Exaspérés par leurs souffrances, les campagnards, en effet,
les Jacques, comme on les appelait d'après le sobriquet
de Jacques Bonhomme, attribué familièrement au paysan français,
voulaient se venger des nobles, qu'ils rendaient responsables
des malheurs publics : au nombre de cinq à six mille, venus
des régions de Beauvais, de Senlis, de Compiègne, de Laon
et de Soissons, commandés par des paysans comme eux, entre
autres un anciens soldat Guillaume Carle, qui savait
faire la guerre, ils se jetaient furieusement sur les châteaux,
pillant, incendiant, tuant, quelquefois.
Mais ils ne tardèrent pas à être décimés (juin) par les
seigneurs, qui, après la première surprise, organisèrent
la résistance ; vingt mille d'entre eux furent cruellement
massacrés, brûlés vifs ou pendus.
Etienne Marcel, qui leur avait envoyé des secours se
trouva compromis dans leur défaite ; les excès commis par
eux rejaillirent sur lui.
Echec
et mort d'Etienne Marcel
Désormais sa
cause était perdue.
A la fin de juin, l'armée du Dauphin venait camper aux portes
de Paris, resserrant le blocus. En vain essaya-t-il de faire
appel aux Anglais, qui, à la faveur de la guerre civile,
s'étaient eux aussi approchés de la capitale : une petite
troupe d'ennemis et de soldats de Charles le Mauvais
fut introduite dans la ville.

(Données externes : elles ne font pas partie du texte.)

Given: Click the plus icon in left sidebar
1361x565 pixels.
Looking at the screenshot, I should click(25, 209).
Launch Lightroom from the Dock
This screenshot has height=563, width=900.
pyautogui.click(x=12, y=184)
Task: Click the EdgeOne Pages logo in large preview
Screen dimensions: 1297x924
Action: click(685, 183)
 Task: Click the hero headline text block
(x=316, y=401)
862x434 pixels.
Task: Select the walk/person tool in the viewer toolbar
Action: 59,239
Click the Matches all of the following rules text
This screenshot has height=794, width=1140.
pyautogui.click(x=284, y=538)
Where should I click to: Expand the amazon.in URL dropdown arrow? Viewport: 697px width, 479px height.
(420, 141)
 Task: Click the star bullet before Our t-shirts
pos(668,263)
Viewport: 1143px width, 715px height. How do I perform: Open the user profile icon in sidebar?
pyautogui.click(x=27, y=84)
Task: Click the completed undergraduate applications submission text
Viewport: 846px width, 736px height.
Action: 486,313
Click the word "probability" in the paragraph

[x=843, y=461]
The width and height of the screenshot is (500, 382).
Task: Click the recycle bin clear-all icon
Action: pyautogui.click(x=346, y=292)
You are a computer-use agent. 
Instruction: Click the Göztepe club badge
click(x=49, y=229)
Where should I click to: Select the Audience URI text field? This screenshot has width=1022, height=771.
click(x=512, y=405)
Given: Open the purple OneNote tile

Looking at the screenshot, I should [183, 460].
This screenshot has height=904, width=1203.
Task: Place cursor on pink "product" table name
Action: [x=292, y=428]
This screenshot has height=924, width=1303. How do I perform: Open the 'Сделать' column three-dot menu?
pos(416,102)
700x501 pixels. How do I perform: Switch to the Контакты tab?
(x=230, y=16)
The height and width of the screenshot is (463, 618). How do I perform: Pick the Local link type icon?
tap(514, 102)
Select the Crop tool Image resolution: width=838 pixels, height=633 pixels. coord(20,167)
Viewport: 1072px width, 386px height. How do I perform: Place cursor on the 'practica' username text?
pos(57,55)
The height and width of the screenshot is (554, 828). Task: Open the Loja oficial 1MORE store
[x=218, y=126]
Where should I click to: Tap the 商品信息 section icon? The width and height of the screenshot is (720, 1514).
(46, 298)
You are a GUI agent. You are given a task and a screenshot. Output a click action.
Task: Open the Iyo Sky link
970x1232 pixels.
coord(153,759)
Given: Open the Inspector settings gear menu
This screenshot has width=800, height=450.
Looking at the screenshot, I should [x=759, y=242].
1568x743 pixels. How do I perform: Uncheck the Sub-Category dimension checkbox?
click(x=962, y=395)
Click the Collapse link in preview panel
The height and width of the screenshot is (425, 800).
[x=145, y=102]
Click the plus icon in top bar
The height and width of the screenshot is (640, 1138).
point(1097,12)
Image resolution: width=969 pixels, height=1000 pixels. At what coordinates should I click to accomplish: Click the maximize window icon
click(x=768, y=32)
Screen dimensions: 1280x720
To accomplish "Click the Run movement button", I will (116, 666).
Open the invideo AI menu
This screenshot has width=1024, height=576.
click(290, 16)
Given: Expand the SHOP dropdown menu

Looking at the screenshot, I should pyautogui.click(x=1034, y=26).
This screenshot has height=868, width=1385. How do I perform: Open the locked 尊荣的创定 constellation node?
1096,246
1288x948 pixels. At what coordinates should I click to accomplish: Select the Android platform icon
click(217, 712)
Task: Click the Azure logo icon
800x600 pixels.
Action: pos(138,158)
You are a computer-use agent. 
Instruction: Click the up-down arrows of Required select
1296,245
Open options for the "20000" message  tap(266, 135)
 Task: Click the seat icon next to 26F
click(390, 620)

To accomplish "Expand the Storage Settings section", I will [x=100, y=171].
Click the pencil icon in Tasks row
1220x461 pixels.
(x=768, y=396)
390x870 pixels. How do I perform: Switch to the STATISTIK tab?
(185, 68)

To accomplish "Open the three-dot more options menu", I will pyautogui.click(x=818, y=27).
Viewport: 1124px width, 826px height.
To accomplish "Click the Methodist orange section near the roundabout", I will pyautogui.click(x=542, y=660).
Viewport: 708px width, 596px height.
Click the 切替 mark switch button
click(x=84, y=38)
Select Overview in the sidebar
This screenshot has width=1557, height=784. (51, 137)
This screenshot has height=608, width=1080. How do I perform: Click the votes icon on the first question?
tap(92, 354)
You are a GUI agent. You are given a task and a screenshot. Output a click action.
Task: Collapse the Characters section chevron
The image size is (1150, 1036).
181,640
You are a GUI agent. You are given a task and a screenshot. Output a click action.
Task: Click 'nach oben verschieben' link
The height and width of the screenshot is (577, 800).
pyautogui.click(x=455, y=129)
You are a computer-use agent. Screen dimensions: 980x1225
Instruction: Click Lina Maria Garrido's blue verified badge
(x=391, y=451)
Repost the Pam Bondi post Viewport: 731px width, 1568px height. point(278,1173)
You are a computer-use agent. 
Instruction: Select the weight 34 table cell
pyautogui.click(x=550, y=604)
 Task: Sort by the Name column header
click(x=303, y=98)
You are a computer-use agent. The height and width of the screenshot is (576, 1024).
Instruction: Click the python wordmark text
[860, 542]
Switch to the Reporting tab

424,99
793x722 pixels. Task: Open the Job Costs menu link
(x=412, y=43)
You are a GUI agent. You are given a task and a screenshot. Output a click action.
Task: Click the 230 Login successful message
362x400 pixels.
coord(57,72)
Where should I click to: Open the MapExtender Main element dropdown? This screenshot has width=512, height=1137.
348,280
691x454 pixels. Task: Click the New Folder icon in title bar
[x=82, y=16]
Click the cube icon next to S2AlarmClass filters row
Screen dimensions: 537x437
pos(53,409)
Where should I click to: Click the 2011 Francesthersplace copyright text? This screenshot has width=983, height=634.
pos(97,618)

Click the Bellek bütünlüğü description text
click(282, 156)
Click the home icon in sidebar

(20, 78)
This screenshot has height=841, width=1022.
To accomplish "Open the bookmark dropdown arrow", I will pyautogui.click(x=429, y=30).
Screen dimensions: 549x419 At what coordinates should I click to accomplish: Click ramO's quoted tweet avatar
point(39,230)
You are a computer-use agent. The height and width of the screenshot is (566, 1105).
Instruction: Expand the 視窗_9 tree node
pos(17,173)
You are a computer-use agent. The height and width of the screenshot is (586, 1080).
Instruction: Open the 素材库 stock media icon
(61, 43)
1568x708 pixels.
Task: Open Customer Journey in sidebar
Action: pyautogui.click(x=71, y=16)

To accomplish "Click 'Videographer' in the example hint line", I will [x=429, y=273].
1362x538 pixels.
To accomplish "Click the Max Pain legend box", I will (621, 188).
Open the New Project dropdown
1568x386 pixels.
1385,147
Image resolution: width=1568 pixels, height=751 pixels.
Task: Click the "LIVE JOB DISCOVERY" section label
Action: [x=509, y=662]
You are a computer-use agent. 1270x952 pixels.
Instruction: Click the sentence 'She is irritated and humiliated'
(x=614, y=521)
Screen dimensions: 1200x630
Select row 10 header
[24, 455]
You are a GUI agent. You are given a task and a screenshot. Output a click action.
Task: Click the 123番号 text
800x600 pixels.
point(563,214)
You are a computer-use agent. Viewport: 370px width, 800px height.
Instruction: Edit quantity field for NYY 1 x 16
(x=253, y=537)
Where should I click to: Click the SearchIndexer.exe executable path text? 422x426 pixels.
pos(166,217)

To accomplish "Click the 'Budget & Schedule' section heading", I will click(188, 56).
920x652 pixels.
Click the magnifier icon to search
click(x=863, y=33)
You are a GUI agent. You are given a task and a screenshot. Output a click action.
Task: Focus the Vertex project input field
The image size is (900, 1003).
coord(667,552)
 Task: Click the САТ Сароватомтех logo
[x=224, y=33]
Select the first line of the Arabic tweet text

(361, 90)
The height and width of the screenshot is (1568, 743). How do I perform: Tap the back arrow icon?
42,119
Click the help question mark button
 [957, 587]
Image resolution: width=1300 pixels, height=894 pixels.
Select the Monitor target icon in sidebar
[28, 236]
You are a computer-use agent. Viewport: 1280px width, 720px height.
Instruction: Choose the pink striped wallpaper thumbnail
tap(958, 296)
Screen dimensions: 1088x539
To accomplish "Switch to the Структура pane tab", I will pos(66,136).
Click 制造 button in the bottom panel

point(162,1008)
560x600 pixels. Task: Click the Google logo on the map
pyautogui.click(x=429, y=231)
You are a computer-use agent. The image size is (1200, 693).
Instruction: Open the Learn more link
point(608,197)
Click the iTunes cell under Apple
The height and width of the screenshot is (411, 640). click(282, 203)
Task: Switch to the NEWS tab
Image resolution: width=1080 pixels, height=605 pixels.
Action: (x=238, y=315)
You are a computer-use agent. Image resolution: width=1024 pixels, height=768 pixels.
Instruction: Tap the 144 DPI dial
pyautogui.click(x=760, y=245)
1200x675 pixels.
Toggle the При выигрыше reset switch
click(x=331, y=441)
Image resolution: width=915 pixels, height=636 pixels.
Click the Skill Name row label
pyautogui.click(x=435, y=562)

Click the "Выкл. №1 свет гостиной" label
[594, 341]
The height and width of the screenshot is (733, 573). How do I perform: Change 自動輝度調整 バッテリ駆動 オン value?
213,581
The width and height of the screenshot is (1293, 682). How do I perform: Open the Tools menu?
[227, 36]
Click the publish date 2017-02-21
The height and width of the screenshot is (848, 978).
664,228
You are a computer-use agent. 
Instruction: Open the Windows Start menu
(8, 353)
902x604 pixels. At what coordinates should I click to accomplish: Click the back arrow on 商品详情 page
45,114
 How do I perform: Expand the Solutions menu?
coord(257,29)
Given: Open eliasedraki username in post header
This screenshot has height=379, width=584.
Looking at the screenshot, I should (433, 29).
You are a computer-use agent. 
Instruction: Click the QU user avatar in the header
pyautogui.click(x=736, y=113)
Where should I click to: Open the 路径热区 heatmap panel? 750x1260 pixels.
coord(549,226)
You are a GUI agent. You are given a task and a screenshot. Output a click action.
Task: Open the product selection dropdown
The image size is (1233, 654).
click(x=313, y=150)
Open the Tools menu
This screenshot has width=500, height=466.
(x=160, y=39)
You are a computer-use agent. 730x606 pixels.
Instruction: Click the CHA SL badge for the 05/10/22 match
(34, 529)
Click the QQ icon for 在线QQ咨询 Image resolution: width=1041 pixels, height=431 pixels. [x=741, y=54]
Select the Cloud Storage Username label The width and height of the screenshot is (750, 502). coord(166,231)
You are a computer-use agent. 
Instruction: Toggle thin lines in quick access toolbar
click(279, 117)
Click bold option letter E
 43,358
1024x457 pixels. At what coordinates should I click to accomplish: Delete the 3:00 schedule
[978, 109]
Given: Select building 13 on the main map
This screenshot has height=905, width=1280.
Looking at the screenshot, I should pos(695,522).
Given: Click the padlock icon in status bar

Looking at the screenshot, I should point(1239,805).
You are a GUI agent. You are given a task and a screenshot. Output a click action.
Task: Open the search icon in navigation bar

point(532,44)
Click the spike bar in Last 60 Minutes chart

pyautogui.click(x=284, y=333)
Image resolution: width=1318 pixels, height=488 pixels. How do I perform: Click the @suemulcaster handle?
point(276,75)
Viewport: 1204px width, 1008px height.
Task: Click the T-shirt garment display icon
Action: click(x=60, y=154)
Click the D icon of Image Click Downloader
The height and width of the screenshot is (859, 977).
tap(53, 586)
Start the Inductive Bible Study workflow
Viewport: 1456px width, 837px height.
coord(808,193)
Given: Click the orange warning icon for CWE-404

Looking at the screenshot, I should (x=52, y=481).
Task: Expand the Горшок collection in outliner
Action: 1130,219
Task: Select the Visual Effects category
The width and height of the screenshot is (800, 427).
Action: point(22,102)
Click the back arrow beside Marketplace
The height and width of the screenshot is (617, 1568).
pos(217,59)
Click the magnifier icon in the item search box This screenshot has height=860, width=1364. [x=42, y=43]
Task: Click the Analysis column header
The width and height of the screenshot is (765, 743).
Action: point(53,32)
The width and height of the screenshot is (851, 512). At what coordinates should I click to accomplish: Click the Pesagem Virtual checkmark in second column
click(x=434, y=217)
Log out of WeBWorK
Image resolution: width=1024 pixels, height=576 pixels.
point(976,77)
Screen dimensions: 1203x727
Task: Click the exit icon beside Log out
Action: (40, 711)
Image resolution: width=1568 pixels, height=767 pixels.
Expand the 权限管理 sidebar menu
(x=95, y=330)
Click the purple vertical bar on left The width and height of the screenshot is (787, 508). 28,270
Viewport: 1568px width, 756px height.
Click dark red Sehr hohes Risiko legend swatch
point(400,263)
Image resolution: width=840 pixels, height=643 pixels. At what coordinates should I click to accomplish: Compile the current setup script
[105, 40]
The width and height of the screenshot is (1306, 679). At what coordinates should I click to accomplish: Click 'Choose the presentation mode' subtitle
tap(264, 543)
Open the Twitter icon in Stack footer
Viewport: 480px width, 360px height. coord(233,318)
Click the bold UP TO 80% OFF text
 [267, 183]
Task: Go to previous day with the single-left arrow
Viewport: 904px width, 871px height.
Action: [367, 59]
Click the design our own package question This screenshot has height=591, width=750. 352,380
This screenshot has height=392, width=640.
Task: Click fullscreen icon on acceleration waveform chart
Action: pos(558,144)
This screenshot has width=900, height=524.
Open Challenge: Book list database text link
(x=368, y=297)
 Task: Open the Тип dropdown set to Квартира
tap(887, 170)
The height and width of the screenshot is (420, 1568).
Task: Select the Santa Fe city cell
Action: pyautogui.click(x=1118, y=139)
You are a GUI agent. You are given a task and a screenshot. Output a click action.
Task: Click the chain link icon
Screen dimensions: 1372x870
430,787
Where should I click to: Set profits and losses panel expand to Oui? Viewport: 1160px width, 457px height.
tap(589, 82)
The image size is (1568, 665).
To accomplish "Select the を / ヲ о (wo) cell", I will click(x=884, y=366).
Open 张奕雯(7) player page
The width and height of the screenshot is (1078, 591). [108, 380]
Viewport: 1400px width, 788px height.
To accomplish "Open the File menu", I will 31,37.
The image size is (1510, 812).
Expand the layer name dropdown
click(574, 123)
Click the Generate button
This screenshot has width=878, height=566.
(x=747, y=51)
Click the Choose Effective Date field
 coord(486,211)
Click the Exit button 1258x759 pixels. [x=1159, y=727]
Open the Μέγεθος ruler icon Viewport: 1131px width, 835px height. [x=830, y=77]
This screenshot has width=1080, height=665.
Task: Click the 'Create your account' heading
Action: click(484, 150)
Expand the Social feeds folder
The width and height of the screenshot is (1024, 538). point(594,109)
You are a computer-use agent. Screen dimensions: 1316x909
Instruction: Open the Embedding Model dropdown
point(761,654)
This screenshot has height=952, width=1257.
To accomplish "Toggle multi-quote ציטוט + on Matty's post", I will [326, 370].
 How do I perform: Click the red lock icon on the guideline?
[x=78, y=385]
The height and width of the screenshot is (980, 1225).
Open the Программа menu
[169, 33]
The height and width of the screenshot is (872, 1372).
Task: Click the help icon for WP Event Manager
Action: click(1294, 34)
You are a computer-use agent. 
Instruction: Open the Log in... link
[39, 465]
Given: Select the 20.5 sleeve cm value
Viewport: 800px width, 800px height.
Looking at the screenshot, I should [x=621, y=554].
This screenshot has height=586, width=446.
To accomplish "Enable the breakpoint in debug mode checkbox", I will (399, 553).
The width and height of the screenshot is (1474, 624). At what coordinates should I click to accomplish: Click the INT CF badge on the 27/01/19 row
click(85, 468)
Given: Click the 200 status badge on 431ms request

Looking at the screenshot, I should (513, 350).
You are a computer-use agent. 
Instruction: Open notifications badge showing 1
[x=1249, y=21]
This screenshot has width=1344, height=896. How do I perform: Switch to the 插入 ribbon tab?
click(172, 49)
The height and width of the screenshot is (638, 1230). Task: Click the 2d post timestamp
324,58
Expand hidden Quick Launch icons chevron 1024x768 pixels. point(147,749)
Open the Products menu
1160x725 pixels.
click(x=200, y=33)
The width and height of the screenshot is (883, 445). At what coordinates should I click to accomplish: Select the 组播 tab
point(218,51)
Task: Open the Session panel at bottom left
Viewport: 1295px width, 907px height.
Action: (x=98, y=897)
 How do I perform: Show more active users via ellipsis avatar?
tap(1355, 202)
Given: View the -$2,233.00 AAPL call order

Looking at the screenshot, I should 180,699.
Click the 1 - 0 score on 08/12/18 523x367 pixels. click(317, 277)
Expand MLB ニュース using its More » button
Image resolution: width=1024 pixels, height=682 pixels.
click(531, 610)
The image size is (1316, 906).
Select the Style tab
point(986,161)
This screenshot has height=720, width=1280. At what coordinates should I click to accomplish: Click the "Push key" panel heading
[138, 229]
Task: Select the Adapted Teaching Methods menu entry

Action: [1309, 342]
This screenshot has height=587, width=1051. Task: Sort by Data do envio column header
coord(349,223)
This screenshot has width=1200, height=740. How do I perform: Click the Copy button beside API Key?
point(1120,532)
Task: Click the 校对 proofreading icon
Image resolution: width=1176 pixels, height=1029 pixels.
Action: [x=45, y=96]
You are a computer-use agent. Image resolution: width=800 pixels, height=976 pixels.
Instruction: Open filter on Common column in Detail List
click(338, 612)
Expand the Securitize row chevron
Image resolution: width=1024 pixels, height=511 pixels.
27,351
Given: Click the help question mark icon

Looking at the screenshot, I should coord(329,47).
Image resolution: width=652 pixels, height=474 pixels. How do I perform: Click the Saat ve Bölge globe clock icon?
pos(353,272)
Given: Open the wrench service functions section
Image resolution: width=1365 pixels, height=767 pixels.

C'était dépassait la mesure.
La population se souleva, tua une cinquantaine des étrangers,
chassa les autres ainsi que le roi de Navarre. Enfin, le
31 juillet, comme Etienne Marcel se préparait à faire
rentrer celui-ci, peut-être pour le proclamer roi de France,
elle l'assassina, à l'instigation du bourgeois Jean Maillart,
qui était gagné au parti du Dauphin.
Rétablissement
de l'autorité royale
Les partisans
de la politique d'Etienne Marcel, aussitôt emprisonnés,
ne purent continuer la lutte : dès le 2 avril, le Dauphin
rentra dans sa capitale et supprima toutes les mesures prises
depuis deux ans ; Charles le Mauvais lui-même fit
sa paix en 1359.
Quand Jean le Bon, après le traité
de Brétigny, put revenir dans son royaume, il ne rencontra
plus aucune opposition, bien qu'il n'eût rien changé à ses
habitudes de prodigalité.
Ses dernières années (jusqu'en 1364) furent calmes.
L'effort des bourgeois pour modifier le gouvernement et
se faire associer au pouvoir avait échoué totalement.